__Objective__
Replace every occurrence of "computer-use agent" in these records with "screen navigation agent", leaving all other text as it is.

[Target pointing data]
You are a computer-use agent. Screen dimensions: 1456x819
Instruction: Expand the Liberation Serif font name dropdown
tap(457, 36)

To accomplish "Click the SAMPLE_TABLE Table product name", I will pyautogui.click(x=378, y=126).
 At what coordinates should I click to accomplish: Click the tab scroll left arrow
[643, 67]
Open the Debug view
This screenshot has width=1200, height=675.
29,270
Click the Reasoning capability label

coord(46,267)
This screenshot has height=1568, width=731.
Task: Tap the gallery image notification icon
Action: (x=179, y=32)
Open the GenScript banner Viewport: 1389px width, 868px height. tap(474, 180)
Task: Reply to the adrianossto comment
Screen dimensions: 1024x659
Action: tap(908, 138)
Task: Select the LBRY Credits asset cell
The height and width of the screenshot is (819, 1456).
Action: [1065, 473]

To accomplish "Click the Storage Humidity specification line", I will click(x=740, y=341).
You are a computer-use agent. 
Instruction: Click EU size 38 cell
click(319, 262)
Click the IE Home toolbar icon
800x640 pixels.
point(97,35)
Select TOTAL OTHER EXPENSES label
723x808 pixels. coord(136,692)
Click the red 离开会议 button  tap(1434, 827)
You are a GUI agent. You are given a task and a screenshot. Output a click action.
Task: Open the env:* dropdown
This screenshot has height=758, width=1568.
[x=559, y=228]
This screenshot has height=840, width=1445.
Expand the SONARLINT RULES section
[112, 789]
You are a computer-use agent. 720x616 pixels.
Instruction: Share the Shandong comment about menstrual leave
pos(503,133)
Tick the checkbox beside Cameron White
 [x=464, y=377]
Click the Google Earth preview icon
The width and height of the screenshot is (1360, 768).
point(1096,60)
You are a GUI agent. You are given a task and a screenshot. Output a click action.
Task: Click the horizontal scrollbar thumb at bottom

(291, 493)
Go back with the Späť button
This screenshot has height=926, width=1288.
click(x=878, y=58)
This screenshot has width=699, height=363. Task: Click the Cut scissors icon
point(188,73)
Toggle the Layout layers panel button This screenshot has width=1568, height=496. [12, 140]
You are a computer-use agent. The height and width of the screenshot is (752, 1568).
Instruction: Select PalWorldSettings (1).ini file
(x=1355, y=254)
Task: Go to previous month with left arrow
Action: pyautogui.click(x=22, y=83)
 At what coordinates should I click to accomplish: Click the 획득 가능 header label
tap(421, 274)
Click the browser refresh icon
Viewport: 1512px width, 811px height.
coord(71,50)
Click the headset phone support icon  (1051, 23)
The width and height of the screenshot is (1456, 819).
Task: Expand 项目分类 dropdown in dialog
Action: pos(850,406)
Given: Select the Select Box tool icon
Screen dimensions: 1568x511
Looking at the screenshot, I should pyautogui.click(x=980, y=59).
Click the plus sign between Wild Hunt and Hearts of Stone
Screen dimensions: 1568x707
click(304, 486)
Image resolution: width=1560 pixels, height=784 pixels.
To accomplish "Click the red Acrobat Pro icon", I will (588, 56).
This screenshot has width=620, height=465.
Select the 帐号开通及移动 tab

__Expected answer__
You are a screen navigation agent. Screen dimensions: 1456x819
Instruction: Expand the Liberation Serif font name dropdown
tap(457, 36)

To accomplish "Click the SAMPLE_TABLE Table product name", I will pyautogui.click(x=378, y=126).
 At what coordinates should I click to accomplish: Click the tab scroll left arrow
[643, 67]
Open the Debug view
This screenshot has width=1200, height=675.
29,270
Click the Reasoning capability label

coord(46,267)
This screenshot has height=1568, width=731.
Task: Tap the gallery image notification icon
Action: (x=179, y=32)
Open the GenScript banner Viewport: 1389px width, 868px height. tap(474, 180)
Task: Reply to the adrianossto comment
Screen dimensions: 1024x659
Action: tap(908, 138)
Task: Select the LBRY Credits asset cell
The height and width of the screenshot is (819, 1456).
Action: [1065, 473]

To accomplish "Click the Storage Humidity specification line", I will click(x=740, y=341).
You are a screen navigation agent. 
Instruction: Click EU size 38 cell
click(319, 262)
Click the IE Home toolbar icon
800x640 pixels.
point(97,35)
Select TOTAL OTHER EXPENSES label
723x808 pixels. coord(136,692)
Click the red 离开会议 button  tap(1434, 827)
You are a GUI agent. You are given a task and a screenshot. Output a click action.
Task: Open the env:* dropdown
This screenshot has height=758, width=1568.
[x=559, y=228]
This screenshot has height=840, width=1445.
Expand the SONARLINT RULES section
[112, 789]
You are a screen navigation agent. 720x616 pixels.
Instruction: Share the Shandong comment about menstrual leave
pos(503,133)
Tick the checkbox beside Cameron White
 [x=464, y=377]
Click the Google Earth preview icon
The width and height of the screenshot is (1360, 768).
point(1096,60)
You are a GUI agent. You are given a task and a screenshot. Output a click action.
Task: Click the horizontal scrollbar thumb at bottom

(291, 493)
Go back with the Späť button
This screenshot has height=926, width=1288.
click(x=878, y=58)
This screenshot has width=699, height=363. Task: Click the Cut scissors icon
point(188,73)
Toggle the Layout layers panel button This screenshot has width=1568, height=496. [12, 140]
You are a screen navigation agent. The height and width of the screenshot is (752, 1568).
Instruction: Select PalWorldSettings (1).ini file
(x=1355, y=254)
Task: Go to previous month with left arrow
Action: pyautogui.click(x=22, y=83)
 At what coordinates should I click to accomplish: Click the 획득 가능 header label
tap(421, 274)
Click the browser refresh icon
Viewport: 1512px width, 811px height.
coord(71,50)
Click the headset phone support icon  (1051, 23)
The width and height of the screenshot is (1456, 819).
Task: Expand 项目分类 dropdown in dialog
Action: pos(850,406)
Given: Select the Select Box tool icon
Screen dimensions: 1568x511
Looking at the screenshot, I should pyautogui.click(x=980, y=59).
Click the plus sign between Wild Hunt and Hearts of Stone
Screen dimensions: 1568x707
click(304, 486)
Image resolution: width=1560 pixels, height=784 pixels.
To accomplish "Click the red Acrobat Pro icon", I will (588, 56).
This screenshot has width=620, height=465.
Select the 帐号开通及移动 tab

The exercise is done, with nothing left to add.